Convert the material, starting with its first line and going on through the line that contains "Sort local files", into a JSON list of strings with one string per line, leaving out any blank lines.

— Start TASK DATA —

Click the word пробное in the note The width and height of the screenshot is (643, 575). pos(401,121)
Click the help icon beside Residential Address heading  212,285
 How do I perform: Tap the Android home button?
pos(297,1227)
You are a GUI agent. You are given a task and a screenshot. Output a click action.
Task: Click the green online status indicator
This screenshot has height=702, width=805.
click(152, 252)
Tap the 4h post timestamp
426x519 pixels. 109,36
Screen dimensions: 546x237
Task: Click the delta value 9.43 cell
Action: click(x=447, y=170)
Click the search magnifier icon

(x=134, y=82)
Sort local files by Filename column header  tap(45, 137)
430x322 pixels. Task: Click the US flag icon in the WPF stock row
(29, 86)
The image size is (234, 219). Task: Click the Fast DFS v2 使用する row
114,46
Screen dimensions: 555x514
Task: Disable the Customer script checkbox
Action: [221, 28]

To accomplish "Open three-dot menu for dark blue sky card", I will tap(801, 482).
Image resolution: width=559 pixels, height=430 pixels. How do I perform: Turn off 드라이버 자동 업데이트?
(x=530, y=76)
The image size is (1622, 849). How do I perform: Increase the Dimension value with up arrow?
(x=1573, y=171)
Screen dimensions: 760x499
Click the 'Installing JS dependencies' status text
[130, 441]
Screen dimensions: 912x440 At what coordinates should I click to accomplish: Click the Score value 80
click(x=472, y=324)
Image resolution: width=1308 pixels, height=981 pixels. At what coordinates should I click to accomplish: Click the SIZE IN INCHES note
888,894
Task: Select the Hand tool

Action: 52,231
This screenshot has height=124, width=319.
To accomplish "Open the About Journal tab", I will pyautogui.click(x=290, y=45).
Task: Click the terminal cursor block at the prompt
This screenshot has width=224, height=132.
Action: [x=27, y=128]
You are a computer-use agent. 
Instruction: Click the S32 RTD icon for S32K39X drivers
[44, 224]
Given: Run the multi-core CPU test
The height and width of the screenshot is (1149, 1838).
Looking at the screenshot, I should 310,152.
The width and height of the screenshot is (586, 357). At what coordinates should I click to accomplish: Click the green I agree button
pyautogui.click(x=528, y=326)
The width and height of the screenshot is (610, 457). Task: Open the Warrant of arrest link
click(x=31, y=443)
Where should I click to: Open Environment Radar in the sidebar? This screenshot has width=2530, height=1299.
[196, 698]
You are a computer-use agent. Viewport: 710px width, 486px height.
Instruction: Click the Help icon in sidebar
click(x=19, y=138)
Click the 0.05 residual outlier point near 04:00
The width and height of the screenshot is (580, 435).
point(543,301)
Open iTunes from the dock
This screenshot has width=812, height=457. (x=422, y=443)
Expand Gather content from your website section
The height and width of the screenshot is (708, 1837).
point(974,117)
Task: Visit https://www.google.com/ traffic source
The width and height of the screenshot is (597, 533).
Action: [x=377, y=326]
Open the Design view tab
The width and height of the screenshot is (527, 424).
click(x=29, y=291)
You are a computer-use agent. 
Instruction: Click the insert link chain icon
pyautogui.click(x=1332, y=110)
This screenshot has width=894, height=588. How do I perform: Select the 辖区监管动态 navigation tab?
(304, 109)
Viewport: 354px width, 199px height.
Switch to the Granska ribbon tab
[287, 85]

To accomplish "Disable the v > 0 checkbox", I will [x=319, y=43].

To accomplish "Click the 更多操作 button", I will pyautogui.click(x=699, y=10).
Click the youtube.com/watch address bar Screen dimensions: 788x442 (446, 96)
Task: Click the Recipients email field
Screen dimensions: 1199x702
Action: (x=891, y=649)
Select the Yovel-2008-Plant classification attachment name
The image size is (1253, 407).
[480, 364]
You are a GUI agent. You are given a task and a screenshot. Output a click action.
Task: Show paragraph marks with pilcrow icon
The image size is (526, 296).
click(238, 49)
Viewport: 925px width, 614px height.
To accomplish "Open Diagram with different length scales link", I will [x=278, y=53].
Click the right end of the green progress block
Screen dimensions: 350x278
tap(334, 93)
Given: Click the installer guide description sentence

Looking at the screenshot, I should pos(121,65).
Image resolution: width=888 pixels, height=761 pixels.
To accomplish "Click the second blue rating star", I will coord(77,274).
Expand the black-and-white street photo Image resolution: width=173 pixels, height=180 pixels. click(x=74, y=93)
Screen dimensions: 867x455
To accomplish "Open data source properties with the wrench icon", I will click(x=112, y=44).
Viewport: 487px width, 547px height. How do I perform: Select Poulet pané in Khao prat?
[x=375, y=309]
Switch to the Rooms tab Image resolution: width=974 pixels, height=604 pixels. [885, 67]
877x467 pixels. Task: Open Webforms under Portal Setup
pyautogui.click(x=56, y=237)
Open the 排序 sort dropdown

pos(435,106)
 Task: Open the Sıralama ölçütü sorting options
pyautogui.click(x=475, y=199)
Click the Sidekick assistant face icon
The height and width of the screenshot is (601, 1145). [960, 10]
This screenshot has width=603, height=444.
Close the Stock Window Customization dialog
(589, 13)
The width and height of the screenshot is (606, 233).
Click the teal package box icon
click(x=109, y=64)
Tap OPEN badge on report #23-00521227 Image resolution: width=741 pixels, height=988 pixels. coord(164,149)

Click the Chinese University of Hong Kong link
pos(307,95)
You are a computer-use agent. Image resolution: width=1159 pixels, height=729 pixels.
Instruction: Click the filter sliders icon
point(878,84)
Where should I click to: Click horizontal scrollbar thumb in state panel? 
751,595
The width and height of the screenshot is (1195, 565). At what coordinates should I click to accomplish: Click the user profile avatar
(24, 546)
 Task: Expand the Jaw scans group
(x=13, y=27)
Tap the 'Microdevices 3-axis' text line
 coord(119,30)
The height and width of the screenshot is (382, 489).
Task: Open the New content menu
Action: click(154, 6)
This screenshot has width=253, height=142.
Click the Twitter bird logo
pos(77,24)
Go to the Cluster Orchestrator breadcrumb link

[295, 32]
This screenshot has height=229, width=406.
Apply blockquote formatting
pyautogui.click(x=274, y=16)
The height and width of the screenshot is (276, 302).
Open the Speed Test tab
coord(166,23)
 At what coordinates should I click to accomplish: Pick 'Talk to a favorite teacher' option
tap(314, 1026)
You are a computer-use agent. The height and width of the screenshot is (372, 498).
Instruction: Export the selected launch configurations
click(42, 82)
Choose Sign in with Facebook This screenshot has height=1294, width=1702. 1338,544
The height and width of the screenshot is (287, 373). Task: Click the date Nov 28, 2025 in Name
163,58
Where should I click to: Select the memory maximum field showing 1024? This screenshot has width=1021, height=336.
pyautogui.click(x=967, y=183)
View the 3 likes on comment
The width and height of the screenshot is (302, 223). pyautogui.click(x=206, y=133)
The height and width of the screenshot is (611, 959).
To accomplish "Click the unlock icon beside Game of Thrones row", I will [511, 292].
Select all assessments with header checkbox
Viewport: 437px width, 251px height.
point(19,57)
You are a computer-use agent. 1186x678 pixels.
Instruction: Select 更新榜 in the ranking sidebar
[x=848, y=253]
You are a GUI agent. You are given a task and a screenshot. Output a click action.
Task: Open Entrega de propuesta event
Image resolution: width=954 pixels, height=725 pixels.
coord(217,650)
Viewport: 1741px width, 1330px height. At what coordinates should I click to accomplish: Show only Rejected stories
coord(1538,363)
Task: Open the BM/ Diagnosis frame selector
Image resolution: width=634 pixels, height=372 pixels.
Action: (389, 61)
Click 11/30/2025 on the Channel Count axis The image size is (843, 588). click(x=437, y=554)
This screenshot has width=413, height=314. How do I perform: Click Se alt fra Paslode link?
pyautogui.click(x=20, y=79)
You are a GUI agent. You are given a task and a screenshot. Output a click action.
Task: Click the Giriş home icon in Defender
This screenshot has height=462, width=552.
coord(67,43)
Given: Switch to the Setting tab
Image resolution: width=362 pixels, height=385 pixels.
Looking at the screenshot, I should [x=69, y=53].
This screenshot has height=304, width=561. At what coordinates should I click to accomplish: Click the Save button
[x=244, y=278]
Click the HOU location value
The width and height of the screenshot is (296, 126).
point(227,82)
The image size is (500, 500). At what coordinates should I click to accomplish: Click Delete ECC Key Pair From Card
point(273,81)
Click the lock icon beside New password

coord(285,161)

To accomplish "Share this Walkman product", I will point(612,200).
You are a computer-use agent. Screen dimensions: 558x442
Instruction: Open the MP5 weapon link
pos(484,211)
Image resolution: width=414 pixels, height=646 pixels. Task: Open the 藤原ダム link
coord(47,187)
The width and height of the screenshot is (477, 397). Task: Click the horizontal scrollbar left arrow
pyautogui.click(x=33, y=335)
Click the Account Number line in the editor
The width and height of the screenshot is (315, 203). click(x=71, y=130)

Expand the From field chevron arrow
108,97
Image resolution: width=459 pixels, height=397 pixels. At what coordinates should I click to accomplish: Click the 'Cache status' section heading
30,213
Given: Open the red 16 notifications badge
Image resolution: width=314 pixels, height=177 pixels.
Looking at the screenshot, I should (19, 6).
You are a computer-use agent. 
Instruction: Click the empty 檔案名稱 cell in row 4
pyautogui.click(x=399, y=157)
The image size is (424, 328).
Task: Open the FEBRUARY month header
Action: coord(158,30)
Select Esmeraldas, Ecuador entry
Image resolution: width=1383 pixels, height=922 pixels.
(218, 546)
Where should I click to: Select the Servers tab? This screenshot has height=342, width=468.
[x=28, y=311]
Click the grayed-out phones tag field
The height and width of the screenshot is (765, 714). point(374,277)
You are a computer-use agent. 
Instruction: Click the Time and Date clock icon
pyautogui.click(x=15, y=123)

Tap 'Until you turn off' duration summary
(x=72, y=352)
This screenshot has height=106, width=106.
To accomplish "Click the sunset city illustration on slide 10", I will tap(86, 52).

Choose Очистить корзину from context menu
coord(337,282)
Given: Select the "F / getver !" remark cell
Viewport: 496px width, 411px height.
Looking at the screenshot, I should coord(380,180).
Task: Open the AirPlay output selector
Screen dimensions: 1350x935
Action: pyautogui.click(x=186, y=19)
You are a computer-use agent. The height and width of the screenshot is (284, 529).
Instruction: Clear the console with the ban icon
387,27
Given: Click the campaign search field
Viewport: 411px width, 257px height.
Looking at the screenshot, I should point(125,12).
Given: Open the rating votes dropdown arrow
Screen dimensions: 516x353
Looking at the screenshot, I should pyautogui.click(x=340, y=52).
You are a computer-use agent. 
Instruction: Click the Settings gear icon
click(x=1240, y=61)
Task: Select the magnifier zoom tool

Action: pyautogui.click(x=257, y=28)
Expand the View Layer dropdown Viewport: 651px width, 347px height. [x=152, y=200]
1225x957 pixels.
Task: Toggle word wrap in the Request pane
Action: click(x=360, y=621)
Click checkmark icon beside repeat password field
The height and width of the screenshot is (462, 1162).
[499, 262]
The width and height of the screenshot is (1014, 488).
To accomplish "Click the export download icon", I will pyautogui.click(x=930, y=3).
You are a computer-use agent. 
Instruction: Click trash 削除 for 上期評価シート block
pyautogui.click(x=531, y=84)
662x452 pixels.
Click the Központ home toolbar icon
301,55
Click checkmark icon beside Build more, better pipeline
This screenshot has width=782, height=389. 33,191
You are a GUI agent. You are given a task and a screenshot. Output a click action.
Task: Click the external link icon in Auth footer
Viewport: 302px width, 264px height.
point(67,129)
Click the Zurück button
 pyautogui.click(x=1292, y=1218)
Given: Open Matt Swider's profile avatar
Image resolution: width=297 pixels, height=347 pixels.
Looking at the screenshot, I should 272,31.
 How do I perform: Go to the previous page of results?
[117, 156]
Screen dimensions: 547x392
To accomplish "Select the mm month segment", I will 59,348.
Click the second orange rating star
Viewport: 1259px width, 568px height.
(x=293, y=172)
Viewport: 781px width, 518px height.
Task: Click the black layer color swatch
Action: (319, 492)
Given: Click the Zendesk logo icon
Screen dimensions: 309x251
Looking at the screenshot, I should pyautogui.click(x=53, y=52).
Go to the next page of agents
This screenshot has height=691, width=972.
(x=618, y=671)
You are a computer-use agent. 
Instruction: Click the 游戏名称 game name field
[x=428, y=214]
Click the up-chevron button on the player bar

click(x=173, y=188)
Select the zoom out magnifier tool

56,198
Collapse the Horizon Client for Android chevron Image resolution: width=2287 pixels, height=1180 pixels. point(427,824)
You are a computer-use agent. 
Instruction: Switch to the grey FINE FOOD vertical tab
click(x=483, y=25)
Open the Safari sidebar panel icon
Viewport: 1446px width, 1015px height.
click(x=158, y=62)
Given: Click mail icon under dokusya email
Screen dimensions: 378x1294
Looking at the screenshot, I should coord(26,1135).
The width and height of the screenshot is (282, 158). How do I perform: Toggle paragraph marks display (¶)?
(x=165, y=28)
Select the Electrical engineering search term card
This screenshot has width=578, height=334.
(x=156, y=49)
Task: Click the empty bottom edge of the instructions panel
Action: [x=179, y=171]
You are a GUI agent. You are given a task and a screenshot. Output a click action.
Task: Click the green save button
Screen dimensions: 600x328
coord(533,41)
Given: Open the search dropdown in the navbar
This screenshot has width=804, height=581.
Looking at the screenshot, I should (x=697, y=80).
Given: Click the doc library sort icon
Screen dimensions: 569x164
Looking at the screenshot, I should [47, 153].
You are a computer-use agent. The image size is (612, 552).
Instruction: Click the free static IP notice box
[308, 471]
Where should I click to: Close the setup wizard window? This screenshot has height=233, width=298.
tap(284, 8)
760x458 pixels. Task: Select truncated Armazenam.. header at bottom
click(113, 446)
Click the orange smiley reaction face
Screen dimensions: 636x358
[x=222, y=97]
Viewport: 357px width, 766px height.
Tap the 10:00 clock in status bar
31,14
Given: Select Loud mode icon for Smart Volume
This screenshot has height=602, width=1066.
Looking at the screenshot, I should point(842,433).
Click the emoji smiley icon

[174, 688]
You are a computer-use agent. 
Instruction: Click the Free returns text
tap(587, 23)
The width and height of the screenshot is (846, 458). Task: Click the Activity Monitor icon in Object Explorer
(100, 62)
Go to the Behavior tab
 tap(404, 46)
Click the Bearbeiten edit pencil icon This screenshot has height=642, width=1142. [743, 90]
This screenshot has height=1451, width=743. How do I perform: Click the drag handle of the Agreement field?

— End TASK DATA —

▶ ANSWER IN FULL
[
  "Click the word пробное in the note The width and height of the screenshot is (643, 575). pos(401,121)",
  "Click the help icon beside Residential Address heading  212,285",
  " How do I perform: Tap the Android home button?",
  "pos(297,1227)",
  "You are a GUI agent. You are given a task and a screenshot. Output a click action.",
  "Task: Click the green online status indicator",
  "This screenshot has height=702, width=805.",
  "click(152, 252)",
  "Tap the 4h post timestamp",
  "426x519 pixels. 109,36",
  "Screen dimensions: 546x237",
  "Task: Click the delta value 9.43 cell",
  "Action: click(x=447, y=170)",
  "Click the search magnifier icon",
  "(x=134, y=82)",
  "Sort local files by Filename column header  tap(45, 137)"
]